Each week I provide you with some of my ideas about turning autism around. So, if you haven’t subscribed to my YouTube channel, you can do that now. Many children with autism, whether they’re 2 or 20 years old, if they have limited to no spoken language, they may exhibit problem behaviors related to going to the dentist or the doctor. Some will have trouble with nail clipping or any medical procedures, like blood draws, or tolerating you putting eye drops in their eyes or shots of any kind. These kinds of community outings, if you want to call them community outings, may have serious problems. A child may even have difficulty with tolerating haircuts, which shouldn’t involve any pain. I did a video blog on getting haircuts and making those go smoother a while ago, so you may want to check that out as well.

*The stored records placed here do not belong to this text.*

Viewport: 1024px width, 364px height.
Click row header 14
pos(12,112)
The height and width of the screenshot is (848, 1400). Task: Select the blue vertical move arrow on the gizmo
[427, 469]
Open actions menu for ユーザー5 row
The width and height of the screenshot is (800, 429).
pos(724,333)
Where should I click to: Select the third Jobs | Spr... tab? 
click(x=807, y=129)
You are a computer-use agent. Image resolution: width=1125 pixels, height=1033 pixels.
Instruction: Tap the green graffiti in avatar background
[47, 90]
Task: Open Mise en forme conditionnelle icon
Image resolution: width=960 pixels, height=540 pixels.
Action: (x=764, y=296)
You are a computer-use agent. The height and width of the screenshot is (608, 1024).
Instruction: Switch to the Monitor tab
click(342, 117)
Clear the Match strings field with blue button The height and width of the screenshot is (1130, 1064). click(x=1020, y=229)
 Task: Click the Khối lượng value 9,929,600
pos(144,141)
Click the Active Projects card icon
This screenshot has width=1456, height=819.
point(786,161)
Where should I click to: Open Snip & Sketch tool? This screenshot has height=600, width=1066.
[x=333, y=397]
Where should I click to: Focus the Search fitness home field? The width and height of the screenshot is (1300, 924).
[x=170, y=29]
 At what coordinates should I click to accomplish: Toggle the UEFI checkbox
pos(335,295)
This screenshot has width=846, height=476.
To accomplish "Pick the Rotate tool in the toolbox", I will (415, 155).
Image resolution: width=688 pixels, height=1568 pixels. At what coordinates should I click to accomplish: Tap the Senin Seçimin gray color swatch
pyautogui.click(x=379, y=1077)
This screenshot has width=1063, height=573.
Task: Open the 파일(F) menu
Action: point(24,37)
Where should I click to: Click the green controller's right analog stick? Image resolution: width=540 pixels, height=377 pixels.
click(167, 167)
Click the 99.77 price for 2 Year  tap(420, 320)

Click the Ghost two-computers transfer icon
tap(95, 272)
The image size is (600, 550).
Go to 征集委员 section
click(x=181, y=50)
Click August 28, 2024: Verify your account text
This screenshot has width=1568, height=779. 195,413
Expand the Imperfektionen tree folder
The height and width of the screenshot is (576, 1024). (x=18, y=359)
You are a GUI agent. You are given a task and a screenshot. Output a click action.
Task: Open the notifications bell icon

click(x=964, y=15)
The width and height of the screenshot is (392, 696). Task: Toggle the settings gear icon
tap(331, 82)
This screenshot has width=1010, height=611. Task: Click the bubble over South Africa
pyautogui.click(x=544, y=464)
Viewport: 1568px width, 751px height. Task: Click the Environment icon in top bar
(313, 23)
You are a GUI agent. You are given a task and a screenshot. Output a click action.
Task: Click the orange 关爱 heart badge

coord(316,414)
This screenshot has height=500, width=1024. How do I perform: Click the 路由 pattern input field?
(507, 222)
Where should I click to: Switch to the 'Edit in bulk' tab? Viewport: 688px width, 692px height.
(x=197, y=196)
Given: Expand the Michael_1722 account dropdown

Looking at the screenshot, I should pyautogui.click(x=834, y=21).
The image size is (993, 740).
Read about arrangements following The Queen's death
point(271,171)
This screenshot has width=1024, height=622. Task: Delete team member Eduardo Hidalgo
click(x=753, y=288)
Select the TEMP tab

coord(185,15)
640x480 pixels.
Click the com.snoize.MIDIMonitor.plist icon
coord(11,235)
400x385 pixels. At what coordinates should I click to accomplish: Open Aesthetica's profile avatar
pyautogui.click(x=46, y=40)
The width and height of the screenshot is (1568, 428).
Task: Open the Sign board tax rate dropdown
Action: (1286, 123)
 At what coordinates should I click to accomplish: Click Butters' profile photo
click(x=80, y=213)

After you get baseline data, you should make a goal for the child. Maybe the goal is to go to the dentist and be able to tolerate sitting in the chair, reclining it, having their teeth examined just very superficially. And maybe the goal isn’t anything elaborate like the child will tolerate getting a cavity filled. Because for some kids it may only be realistic that dental visits, at least for now, include an observation and not include scraping of the teeth for the plaque. Or cavities being filled. Because there’s a lot of variables, including pain and toleration of pain. These kinds of kids that can’t do all that may need to be put under anesthesia every few years for more invasive dental work. For some of my clients, this is true, especially for children who are not consistent in tolerating and reporting pain.
I learned over the years that the silver fillings actually have mercury in them. We should be getting white composite fillings in our children’s teeth. And in our own teeth as well. A lot of dental offices have phased out, or are phasing out silver fillings, but you may want to double-check.